Paramount Realty, the agency coordinating the sell-off, announced Thursday that the sellers elected to postpone the auction in order to give prospective bidders more time to evaluate the property.
The Jamaica Estates house was supposed to go on the auction block Wednesday evening with an opening bid of $849,000.
Trump lived in the home — built in 1940 by his developer father — until he was 4 years old, when the family moved to another house in the same community, also built by his dad.
A slate path leads up to the brick-and-stucco home that has five bedrooms, 4½ baths, an enclosed rear porch and a detached, 2-car garage. Today, the 3,600-square-foot house also features a finished basement with a second kitchen.
Jamaica Estates, located in Queens — the city's most diverse borough — is an upper middle class enclave of one-family Tudor, Victorian and Colonial style homes. It was developed at the turn of the 20th century as an affluent community with hilly and winding streets with names like Aberdeen and Avon that boasted easy access to midtown Manhattan.
It was nearly all-white in Trump's boyhood days, but today it's a community that includes "all backgrounds and ethnicities," said Misha Haghani, co-founder of Paramount Realty, which is coordinating the auction with the listing broker, Leffey Real Estate.
The billionaire Republican presidential nominee once recalled in an interview that "parts of Queens were rough" but Jamaica Estates offered "an oasis."
An email request for comment from the Trump Organization was not immediately returned.
Interested bidders at the auction, being held at the Roosevelt Hotel in Manhattan, must arrive with a bank or certified check in the amount of $90,000. Before the auction, they'll have to purchase due diligence information that includes the property's survey and title report.
Over the summer, the house was listed on the market for $1.6 million, and later reduced to $1.39 million.
While there were some offers, the owners decided "to auction it and let buyers tell them what it's worth," said Haghani. "It allows them to control the timeline."
There is an auction reserve but it was not disclosed.
In recent weeks there were about 40 houses on the market in Jamaica Estates with the medium price of $1.7 million, said Haghani.
"It's a perfect house but now it's a little too big for me," said the home's owner, Isaac Kestenberg, who has lived in the house for eight years and is separating from his wife.
"We didn't change anything.
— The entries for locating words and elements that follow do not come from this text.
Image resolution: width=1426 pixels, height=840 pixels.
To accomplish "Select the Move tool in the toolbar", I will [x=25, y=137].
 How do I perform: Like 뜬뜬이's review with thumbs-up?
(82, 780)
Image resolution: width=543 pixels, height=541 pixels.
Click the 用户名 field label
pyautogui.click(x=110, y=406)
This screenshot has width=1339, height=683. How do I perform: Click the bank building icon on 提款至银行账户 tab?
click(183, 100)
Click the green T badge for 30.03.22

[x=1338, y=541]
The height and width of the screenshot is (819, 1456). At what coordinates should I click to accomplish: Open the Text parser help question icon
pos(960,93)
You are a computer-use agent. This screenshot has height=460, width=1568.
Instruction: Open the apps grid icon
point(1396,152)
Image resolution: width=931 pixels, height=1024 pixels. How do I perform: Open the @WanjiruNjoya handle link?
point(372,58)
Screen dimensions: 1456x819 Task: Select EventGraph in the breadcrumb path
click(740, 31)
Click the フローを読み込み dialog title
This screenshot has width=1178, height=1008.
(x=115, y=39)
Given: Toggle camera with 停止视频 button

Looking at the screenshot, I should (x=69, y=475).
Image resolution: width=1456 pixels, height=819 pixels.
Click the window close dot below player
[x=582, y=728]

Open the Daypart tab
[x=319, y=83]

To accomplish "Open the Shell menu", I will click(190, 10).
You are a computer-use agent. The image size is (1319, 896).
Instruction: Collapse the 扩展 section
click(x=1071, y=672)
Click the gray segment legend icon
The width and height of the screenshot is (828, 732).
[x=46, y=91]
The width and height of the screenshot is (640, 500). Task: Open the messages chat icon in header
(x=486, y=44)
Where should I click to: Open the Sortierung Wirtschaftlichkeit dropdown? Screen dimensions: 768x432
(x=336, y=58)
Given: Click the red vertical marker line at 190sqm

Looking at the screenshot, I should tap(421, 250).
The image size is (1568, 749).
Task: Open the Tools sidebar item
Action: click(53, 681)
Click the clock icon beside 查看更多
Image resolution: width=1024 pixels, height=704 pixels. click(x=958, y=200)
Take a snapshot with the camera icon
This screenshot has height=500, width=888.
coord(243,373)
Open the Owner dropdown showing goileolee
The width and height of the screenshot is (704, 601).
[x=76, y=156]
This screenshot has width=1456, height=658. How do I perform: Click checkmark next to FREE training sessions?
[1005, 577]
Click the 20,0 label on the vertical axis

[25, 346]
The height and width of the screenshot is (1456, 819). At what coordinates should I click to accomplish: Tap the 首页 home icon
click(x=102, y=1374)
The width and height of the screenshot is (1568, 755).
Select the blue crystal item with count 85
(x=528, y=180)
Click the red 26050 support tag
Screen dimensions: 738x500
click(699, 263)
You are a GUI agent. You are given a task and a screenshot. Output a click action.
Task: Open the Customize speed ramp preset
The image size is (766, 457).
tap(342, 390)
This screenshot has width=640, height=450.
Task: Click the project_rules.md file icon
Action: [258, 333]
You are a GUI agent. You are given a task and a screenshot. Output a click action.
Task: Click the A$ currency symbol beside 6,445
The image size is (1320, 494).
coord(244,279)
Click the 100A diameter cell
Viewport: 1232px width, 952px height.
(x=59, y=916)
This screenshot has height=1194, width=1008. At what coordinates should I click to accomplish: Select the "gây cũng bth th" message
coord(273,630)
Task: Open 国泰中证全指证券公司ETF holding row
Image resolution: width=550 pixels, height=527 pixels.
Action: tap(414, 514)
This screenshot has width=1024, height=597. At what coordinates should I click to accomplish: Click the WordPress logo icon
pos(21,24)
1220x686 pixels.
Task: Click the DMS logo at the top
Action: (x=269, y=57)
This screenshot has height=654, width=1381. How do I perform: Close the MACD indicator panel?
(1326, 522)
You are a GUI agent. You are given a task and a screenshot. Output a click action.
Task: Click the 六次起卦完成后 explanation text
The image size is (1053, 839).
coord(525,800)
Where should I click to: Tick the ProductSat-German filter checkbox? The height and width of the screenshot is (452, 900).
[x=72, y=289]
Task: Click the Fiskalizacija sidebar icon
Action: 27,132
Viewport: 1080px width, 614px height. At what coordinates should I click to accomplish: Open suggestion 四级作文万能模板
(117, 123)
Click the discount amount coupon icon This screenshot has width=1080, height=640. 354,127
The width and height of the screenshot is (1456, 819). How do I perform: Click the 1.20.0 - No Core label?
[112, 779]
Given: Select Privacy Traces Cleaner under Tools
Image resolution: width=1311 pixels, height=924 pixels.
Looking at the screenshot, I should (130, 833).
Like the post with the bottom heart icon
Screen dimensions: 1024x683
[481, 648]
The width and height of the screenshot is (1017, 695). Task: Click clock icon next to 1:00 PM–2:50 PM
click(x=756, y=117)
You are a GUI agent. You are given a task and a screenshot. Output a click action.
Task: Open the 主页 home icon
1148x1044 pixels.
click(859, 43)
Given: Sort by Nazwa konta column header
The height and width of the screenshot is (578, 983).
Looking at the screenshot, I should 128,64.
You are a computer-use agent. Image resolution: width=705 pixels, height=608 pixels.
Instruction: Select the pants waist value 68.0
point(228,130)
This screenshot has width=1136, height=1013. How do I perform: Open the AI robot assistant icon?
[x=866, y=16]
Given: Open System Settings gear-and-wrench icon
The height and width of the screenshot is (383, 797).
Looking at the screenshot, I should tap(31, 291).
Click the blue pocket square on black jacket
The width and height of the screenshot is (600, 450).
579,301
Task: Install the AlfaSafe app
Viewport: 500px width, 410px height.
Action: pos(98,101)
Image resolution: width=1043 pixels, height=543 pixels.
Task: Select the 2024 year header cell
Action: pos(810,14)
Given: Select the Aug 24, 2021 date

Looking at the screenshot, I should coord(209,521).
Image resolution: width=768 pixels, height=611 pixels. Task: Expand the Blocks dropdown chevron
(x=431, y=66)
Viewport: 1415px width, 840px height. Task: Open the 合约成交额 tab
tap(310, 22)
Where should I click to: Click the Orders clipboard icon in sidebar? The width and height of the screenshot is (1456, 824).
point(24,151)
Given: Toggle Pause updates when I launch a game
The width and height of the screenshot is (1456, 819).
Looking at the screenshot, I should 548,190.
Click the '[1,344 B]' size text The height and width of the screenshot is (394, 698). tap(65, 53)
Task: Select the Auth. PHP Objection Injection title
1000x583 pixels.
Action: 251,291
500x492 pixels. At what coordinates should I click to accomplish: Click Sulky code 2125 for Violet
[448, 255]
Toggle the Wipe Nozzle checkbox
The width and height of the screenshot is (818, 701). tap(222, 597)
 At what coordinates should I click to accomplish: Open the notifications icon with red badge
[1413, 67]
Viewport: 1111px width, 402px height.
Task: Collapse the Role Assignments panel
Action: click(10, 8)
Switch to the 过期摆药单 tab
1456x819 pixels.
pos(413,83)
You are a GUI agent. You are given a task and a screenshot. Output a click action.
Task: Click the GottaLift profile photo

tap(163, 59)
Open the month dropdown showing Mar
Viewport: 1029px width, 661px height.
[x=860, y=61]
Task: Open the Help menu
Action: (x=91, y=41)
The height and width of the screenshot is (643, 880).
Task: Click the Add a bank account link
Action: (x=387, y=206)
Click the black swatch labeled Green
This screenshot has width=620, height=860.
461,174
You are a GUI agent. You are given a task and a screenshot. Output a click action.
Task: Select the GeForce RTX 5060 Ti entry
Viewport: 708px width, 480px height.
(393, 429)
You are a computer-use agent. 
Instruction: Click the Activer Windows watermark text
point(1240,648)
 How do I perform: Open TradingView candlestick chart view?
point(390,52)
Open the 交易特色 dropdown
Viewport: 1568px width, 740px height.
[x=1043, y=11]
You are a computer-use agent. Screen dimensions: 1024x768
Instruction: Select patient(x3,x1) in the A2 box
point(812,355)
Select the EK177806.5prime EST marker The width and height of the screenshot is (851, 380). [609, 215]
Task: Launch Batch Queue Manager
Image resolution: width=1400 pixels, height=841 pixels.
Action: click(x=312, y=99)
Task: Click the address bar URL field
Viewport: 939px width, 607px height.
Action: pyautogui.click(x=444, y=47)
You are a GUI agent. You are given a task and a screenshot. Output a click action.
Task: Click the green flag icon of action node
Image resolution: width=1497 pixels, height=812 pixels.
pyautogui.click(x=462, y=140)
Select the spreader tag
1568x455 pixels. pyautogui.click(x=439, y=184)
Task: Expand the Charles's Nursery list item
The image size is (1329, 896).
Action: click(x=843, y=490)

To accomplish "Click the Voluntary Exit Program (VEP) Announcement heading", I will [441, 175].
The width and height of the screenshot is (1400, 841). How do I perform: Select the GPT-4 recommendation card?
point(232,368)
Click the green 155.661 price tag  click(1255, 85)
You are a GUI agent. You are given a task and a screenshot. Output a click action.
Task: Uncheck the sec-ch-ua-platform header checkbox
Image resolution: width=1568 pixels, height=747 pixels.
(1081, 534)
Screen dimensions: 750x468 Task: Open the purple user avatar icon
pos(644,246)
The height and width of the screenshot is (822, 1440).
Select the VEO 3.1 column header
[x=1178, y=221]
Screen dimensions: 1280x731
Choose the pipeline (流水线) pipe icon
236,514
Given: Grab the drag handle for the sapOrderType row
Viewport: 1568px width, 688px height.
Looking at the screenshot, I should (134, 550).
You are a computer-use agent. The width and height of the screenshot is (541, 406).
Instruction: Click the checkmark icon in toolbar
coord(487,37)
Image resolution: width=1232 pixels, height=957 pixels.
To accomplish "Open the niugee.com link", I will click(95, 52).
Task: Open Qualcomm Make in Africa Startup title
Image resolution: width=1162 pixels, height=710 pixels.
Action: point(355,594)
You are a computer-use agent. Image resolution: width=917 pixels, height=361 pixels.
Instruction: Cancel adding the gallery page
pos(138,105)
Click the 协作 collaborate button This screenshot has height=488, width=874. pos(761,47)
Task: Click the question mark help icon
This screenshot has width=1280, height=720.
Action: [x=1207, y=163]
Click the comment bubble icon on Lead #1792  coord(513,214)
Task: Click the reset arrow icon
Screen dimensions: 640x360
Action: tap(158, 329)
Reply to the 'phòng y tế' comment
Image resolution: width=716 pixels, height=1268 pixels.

It's beautiful," he said in an interview, noting the natural wood trim and carved fireplace. "It's a beautiful neighborhood, nice, quiet, no crime, very manicured. It's like living upstate but being in the city."
Kestenberg said he only learned several weeks after buying the house that the Trumps had occupied it for a time. When the house went on the market in the summer, Trump "did not come over to look at it," he quipped.